▶ [WHAT IS BEING ASKED]: Search the listing below for the word "computer" and return each line that contains it.

▶ [PROVIDED RECORDS]:
━━━━━━━━━━━━━━━━
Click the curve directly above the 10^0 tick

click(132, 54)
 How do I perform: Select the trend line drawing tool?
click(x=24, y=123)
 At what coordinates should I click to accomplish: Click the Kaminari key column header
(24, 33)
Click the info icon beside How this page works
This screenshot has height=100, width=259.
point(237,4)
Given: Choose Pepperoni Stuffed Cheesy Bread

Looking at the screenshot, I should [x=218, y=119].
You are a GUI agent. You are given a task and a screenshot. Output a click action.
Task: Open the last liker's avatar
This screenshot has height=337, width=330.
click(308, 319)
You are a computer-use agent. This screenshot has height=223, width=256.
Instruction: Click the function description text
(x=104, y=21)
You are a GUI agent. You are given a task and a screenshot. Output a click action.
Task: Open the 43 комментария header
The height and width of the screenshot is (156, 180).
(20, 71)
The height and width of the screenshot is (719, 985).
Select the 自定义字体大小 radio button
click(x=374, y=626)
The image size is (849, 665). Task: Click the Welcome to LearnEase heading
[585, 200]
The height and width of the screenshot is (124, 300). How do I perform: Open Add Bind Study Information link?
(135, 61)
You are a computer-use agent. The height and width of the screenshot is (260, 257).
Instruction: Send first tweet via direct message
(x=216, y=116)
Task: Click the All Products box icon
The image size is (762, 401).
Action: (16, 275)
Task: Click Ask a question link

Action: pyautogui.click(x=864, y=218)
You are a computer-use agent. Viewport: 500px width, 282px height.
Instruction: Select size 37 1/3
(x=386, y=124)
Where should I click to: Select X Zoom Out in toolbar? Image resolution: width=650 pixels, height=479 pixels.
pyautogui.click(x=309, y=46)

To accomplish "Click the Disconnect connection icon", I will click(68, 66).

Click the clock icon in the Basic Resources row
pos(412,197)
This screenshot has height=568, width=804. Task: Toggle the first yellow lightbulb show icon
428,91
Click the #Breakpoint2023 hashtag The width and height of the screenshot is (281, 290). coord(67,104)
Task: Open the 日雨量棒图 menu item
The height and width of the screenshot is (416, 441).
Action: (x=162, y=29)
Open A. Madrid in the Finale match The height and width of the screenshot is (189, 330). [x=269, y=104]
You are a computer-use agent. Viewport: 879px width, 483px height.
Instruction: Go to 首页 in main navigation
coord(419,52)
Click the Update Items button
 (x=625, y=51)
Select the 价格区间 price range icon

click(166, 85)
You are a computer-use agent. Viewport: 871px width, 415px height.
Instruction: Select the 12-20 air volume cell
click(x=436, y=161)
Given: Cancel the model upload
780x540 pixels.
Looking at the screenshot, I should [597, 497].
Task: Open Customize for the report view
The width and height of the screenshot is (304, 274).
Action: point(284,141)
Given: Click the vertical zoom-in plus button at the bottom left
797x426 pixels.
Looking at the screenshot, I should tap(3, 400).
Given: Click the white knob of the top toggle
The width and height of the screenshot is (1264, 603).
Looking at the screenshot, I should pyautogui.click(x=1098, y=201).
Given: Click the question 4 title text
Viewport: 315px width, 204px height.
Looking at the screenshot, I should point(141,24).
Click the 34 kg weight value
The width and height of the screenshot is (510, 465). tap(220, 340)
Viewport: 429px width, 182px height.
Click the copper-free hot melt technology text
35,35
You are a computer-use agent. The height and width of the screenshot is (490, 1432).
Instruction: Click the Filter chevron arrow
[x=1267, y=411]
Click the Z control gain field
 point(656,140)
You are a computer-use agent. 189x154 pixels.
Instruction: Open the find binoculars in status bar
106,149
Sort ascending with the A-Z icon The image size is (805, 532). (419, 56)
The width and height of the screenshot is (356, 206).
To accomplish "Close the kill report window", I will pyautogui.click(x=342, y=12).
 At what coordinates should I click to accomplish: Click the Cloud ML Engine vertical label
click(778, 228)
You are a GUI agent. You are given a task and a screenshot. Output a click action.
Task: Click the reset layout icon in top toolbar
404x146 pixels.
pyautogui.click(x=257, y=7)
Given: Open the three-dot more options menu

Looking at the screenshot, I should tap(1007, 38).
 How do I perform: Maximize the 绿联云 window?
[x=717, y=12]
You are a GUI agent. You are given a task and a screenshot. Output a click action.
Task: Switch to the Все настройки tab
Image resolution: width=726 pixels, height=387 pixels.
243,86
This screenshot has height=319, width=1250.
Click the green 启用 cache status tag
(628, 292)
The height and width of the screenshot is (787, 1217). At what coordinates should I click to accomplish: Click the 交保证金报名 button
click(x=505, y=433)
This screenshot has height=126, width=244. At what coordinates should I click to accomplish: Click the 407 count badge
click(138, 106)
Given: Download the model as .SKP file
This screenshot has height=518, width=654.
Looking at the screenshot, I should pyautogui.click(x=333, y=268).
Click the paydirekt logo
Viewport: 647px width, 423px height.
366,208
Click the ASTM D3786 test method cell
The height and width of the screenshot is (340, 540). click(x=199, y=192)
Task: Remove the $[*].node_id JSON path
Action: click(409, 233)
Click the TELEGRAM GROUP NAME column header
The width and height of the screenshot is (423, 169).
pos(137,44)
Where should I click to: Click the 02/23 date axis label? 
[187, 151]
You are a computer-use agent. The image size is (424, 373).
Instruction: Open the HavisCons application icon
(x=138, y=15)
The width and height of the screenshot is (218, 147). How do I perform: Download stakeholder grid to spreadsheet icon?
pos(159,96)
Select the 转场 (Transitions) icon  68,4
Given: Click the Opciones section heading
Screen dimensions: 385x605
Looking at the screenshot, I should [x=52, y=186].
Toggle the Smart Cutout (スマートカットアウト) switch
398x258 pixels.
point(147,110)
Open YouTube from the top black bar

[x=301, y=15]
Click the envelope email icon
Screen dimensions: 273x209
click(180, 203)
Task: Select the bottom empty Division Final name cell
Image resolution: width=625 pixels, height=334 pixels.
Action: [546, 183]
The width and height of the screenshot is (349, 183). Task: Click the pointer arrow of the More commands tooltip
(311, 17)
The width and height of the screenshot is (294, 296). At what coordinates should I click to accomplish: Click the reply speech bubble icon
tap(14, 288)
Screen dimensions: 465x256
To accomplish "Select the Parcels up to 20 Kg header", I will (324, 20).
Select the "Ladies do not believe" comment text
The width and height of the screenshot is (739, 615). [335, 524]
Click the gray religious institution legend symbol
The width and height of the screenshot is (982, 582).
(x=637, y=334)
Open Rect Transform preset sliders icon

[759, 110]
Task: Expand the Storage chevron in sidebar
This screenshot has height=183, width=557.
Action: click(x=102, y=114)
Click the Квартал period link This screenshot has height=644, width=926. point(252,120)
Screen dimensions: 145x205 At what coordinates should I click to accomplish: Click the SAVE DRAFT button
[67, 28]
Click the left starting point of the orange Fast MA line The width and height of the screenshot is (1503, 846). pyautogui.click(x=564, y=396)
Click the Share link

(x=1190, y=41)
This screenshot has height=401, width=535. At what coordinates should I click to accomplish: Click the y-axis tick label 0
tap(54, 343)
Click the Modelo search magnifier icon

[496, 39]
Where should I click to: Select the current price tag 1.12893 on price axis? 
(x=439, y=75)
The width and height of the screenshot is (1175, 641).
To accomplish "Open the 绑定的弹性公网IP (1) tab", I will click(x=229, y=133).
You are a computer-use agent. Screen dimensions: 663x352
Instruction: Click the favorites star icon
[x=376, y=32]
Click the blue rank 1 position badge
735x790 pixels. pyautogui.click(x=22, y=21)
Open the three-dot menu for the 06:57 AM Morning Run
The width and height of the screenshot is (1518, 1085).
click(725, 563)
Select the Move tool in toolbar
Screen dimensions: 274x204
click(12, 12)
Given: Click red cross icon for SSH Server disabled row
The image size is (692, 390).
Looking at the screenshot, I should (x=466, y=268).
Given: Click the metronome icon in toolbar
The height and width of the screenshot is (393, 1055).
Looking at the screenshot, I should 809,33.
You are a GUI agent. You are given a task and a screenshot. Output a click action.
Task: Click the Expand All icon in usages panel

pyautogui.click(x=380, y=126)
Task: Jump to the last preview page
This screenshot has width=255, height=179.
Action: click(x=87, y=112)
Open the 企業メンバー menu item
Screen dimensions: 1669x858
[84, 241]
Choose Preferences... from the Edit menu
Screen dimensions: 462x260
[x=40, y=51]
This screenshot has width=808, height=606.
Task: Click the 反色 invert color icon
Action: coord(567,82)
━━━━━━━━━━━━━━━━
▶ [WRITTEN SOLUTION]:
You are a computer-use agent. This screenshot has height=223, width=256.
You are a computer-use agent. The height and width of the screenshot is (260, 257).
You are a computer-use agent. Viewport: 500px width, 282px height.
You are a computer-use agent. Viewport: 879px width, 483px height.
You are a computer-use agent. Viewport: 871px width, 415px height.
You are a computer-use agent. The height and width of the screenshot is (490, 1432).
You are a computer-use agent. 189x154 pixels.
You are a computer-use agent. The image size is (424, 373).
You are a computer-use agent. Screen dimensions: 663x352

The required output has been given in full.